The Oslo patient is a 62-year-old man living with HIV who was diagnosed with a cancer of the immune system that required a stem cell transplant. In such cases, donors with the CCR5Δ32 genetic mutation are sought, as it prevents the virus from entering cells.

“Repopulating the immune system with cells carrying this mutation prevents HIV from infecting the new cells. In the Oslo case, we did not find a compatible donor in registries and opted for his brother, who unexpectedly carried the mutation. This patient has therefore become the first cured case using a transplant from a sibling and, together with the City of Hope patient (California), one of the oldest among the documented cases,” explains Maria Salgado, researcher at IrsiCaixa and IGTP.

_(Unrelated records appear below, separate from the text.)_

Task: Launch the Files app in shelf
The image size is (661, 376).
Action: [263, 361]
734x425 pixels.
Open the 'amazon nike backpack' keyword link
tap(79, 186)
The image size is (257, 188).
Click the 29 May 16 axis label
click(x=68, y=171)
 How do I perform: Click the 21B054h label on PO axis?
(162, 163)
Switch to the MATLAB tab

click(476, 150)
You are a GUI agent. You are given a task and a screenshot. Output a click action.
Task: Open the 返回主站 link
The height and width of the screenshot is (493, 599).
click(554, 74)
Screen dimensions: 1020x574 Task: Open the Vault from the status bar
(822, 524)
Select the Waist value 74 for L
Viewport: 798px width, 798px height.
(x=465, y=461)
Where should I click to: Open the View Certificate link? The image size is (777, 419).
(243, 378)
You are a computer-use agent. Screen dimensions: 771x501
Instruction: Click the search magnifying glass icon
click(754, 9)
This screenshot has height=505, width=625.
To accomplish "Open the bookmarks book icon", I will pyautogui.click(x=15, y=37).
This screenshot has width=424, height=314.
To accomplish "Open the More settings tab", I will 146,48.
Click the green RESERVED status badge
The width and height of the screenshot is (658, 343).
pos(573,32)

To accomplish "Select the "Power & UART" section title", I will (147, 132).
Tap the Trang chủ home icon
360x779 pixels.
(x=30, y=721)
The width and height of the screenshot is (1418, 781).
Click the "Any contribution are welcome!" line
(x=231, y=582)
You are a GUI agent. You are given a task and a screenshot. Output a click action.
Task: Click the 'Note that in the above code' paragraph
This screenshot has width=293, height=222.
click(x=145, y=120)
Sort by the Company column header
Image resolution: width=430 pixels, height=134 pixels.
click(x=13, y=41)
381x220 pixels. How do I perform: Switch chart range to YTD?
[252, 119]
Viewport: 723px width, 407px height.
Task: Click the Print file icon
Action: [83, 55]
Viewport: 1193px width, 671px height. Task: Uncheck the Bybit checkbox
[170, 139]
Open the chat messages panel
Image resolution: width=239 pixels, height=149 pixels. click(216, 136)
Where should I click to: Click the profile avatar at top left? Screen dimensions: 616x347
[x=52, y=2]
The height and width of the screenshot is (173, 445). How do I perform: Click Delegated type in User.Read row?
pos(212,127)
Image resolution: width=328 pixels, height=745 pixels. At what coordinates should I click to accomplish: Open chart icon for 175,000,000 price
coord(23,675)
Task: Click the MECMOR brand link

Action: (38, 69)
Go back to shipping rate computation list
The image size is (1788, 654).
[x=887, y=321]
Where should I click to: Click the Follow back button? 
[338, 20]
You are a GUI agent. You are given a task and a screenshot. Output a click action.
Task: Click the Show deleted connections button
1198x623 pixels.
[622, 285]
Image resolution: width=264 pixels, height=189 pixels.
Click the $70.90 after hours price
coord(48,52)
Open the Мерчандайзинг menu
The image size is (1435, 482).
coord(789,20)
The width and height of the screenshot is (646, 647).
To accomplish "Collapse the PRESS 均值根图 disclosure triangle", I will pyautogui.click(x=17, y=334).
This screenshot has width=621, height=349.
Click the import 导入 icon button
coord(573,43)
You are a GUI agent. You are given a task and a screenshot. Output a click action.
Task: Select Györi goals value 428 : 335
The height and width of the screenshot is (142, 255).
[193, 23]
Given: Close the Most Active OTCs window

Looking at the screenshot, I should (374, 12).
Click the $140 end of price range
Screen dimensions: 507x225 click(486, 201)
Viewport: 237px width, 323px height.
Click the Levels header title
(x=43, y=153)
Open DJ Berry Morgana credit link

Two years after the transplant, and under medical supervision, antiretroviral treatment was discontinued. Three months later, no intact viral DNA or replication-competent virus was detected. HIV was also not found in the gut, one of the main viral reservoirs. 

In addition, the immune response specific to the virus progressively declined, suggesting that the immune system stopped detecting it because it was no longer present. Four years after stopping medication, the patient still shows no detectable trace of the virus.

What do these 10 cases teach us?

To date, IciStem has followed 40 people with HIV who underwent stem cell transplantation, four of whom have stopped treatment and maintain undetectable virus levels. “These four cases, together with six others described outside the consortium, make up the ten HIV remission cases known today. 

We expect more, as we have a large cohort under follow-up and some cases currently being evaluated to determine whether treatment interruption is feasible and whether they can control the virus without medication. Treatment is only stopped when viral markers are extremely low and the clinical situation is stable,” explains Salgado.

The combined analysis confirms the protective role of the CCR5Δ32 mutation: when the donor had two copies of the mutation, HIV remission was achieved. In contrast, in several cases with one or no copies, the virus reappeared after stopping medication. 

However, there are exceptions: patients known as Berlin 2 and Geneva achieved cure despite their donors not having the double mutation. This indicates that, although the double CCR5Δ32 mutation increases the chances of success, it is not the only mechanism involved.

“We know that transplantation alone significantly reduces the HIV reservoir—something no other medical intervention has achieved so far. However, it is a high-risk procedure and not applicable to the general population living with HIV, who already have safe and effective antiretroviral treatments,” adds Martínez-Picado.

Beyond transplantation

The current challenge is to translate these findings into less invasive strategies. One of the approaches being explored by IrsiCaixa’s GREC group is CAR-T cell therapy, a technology already well established in cancer treatment. It involves modifying a patient’s own immune cells so they can recognize and destroy HIV target cells. 

“The idea is to eliminate CD4+ T cells infected with HIV, but also those susceptible to infection—all without affecting the ‘factory’ of CD4+ T cells: the stem cells in the bone marrow, which cannot be infected and are responsible for regenerating the immune system. It would be like ‘cleaning’ the circulation of infected cells so the body can repopulate itself with healthy ones,” explains Salgado, who leads a project evaluating this strategy. “We are still at a very early stage and are currently studying whether it is feasible,” she adds.

Other teams are also investigating gene therapies to modify the CCR5 gene and induce the well-known CCR5Δ32 mutation, thereby blocking viral entry into cells, although these approaches are also in early stages.

Although transplantation is not a broadly applicable solution, these ten cases demonstrate something that seemed impossible just fifteen years ago: HIV can be cured.